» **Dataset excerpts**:
#####

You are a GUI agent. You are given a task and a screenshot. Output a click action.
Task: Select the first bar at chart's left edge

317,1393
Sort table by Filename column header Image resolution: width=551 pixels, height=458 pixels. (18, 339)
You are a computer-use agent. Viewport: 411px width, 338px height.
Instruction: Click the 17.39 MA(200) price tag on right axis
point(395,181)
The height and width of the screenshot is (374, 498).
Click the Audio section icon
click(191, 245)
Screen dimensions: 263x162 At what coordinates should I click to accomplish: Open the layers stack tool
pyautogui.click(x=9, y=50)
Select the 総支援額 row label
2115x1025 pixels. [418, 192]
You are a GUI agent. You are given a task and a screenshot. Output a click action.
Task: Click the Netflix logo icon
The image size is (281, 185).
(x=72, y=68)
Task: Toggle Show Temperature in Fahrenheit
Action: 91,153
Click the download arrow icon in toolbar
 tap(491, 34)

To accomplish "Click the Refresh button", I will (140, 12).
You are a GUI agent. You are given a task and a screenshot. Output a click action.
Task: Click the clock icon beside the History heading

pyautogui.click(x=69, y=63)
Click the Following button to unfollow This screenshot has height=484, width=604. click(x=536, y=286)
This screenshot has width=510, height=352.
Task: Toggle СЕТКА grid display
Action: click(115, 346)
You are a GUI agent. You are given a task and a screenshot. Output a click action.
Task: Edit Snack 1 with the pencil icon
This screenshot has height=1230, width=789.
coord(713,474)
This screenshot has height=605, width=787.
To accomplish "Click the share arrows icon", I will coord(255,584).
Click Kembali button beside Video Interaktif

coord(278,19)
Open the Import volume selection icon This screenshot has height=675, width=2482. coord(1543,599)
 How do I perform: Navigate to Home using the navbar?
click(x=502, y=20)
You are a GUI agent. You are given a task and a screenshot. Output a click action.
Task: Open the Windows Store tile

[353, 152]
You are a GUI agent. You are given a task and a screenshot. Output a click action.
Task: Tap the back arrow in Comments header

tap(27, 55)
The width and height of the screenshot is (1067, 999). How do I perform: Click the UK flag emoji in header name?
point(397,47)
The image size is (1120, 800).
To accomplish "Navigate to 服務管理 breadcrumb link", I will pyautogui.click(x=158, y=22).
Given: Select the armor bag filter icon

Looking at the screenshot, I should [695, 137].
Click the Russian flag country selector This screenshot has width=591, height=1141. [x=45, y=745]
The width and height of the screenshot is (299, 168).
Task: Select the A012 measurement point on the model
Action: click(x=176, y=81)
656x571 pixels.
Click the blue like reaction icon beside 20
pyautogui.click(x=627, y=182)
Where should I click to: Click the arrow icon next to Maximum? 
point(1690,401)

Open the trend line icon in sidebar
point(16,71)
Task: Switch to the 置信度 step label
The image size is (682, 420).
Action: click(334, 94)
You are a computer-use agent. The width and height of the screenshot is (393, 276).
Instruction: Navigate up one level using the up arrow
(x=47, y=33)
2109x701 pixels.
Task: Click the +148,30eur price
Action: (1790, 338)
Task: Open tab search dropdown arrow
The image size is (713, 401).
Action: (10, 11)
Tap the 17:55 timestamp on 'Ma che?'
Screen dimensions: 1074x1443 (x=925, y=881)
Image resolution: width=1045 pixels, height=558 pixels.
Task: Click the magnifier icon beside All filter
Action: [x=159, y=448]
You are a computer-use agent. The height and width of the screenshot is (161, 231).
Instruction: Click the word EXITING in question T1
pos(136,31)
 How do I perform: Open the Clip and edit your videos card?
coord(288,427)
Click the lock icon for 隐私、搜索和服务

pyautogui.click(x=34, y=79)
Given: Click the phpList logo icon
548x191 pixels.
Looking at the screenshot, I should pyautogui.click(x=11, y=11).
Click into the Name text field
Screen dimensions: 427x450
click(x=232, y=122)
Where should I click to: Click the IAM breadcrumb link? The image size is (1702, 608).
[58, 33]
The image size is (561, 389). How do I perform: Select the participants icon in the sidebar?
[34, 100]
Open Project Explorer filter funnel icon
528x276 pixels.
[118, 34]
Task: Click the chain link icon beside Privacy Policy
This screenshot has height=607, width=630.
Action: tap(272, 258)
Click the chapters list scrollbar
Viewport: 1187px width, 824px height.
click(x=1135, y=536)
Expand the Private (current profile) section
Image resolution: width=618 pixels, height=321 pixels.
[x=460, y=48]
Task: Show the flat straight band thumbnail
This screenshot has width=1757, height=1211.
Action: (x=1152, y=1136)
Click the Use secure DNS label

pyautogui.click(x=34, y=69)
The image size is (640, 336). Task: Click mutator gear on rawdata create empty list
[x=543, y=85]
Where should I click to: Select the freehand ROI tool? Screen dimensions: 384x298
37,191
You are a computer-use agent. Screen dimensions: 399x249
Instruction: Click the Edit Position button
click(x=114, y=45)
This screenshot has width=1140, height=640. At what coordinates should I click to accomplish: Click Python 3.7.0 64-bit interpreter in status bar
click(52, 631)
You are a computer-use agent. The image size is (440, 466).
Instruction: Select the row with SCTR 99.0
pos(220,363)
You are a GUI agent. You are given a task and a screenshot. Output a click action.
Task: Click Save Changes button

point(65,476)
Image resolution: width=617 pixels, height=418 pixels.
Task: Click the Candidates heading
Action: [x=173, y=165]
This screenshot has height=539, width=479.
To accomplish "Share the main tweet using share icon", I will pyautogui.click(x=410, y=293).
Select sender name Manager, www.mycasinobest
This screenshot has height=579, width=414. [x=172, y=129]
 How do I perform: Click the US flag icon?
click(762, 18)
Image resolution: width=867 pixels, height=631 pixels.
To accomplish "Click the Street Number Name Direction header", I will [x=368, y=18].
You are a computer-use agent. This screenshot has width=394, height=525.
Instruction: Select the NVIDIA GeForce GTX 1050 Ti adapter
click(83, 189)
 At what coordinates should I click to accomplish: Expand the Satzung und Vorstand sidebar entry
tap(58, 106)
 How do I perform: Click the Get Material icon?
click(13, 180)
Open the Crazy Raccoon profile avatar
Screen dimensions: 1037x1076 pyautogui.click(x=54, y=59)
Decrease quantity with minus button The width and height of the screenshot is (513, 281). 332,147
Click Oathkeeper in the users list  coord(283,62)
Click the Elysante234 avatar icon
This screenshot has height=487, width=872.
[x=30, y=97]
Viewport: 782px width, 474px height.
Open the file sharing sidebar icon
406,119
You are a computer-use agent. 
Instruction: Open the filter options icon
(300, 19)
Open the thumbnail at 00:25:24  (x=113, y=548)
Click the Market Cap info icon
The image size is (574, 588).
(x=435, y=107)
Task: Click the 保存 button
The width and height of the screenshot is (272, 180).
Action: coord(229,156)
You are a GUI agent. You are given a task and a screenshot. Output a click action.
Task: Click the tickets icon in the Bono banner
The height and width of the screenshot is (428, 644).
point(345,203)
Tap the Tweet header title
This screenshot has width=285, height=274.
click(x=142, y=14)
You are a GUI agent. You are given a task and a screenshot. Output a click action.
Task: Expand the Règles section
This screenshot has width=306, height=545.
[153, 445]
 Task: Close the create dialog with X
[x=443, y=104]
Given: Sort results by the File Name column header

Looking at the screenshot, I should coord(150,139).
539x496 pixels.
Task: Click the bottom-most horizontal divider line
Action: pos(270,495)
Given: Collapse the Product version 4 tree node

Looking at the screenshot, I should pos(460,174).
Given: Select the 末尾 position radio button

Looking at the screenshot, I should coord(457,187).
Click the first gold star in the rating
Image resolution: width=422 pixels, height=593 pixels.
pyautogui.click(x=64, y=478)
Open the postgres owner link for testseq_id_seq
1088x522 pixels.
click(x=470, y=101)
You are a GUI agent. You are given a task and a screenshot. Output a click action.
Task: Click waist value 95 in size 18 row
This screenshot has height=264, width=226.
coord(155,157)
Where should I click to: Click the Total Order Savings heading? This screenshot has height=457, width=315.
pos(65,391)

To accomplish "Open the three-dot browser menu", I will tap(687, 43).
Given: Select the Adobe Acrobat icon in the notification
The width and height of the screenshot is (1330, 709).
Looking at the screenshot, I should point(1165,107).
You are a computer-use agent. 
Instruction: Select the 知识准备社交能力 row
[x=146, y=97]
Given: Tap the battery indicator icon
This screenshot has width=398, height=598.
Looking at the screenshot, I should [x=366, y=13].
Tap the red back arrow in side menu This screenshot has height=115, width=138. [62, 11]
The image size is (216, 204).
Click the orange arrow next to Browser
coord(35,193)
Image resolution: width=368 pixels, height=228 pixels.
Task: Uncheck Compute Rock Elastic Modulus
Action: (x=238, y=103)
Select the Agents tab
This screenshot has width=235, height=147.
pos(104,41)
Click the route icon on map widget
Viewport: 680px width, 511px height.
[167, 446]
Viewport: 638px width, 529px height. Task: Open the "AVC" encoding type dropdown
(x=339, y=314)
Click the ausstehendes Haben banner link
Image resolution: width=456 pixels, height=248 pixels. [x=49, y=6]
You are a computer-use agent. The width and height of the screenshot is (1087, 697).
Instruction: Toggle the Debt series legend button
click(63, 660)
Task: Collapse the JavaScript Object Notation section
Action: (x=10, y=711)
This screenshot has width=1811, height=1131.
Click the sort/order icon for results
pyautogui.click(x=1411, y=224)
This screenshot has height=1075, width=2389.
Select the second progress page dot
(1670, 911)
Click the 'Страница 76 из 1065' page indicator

#####

If a line falls between the first line of the entries and the line containing "Sort table by", or is one of those two, restate it word for word; leave all other lines out.

» **Answer space**:
You are a GUI agent. You are given a task and a screenshot. Output a click action.
Task: Select the first bar at chart's left edge

317,1393
Sort table by Filename column header Image resolution: width=551 pixels, height=458 pixels. (18, 339)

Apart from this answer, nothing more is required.